What needs to be done → Copy the records word for word, starting at the line that contains "Task: Open the Condicions link" and stopping after the line that contains "[x=164, y=120]", and leave the pictures out of your answer.

Information shown →
****************************************
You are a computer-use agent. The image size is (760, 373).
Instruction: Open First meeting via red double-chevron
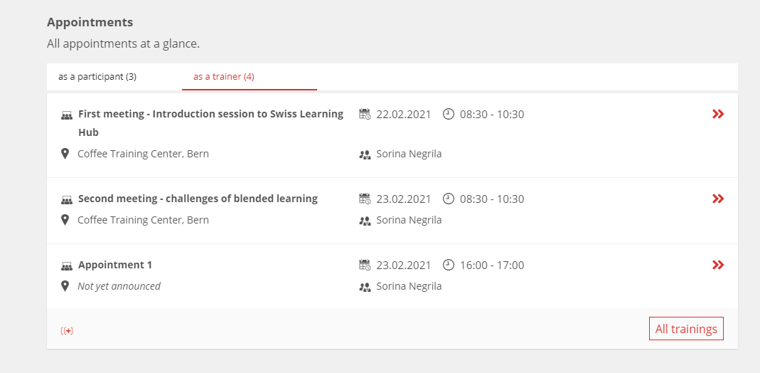tap(718, 114)
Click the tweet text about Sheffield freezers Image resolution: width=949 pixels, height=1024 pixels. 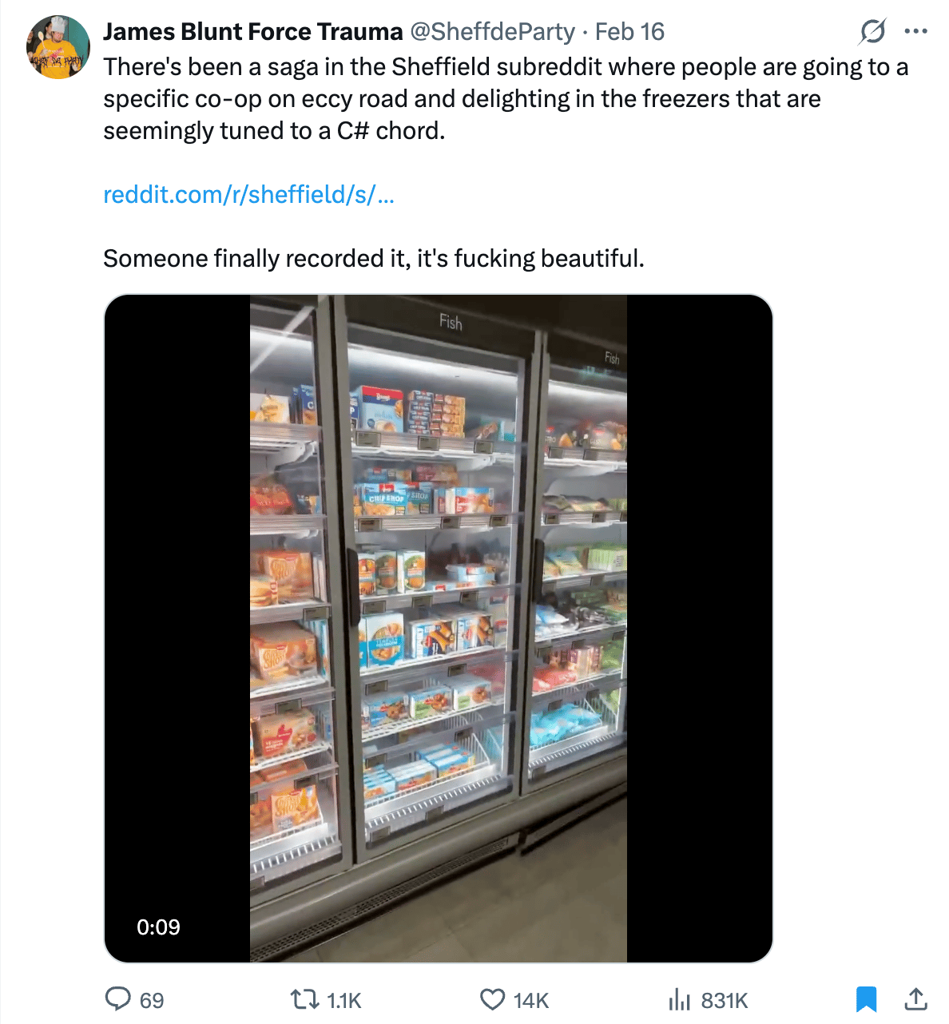(462, 98)
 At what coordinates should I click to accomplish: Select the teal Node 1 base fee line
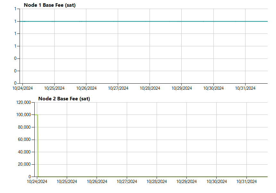[144, 21]
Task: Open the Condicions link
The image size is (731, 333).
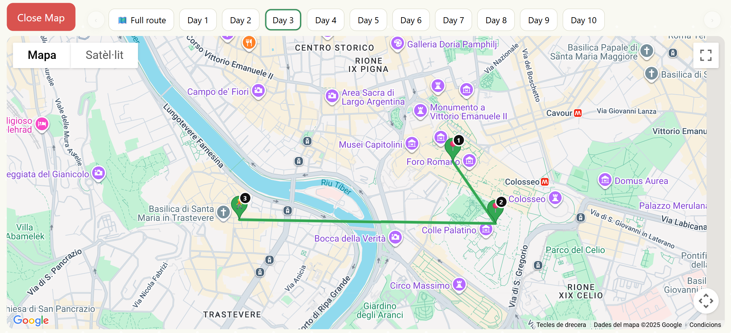Action: coord(705,325)
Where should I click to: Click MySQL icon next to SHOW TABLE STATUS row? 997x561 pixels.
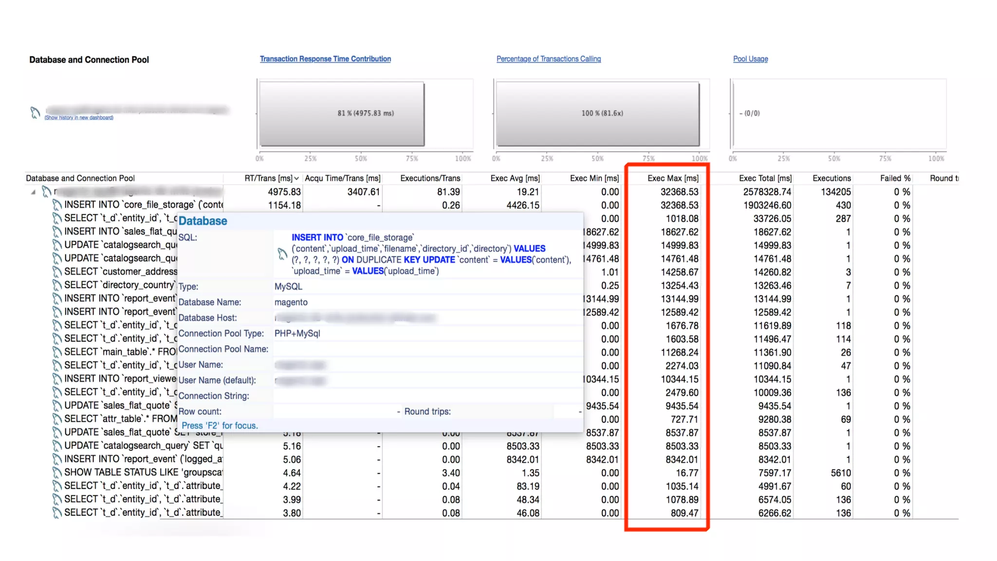point(57,473)
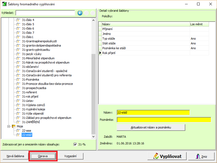Click the yellow Poznámka input field
This screenshot has width=217, height=163.
[x=164, y=120]
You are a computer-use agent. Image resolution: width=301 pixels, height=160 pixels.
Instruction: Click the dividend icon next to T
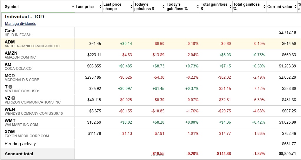tap(10, 87)
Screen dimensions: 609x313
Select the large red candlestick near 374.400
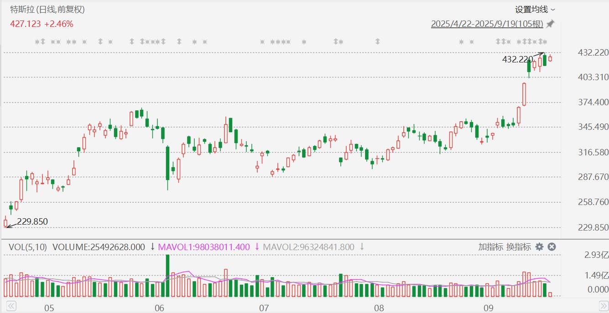tap(524, 94)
****************************************
Task answer →
Task: Open the Condicions link
The image size is (731, 333).
Action: coord(705,325)
Where should I click to: Click MySQL icon next to SHOW TABLE STATUS row? 997x561 pixels.
point(57,473)
Click the yellow Poznámka input field
This screenshot has width=217, height=163.
[x=164, y=120]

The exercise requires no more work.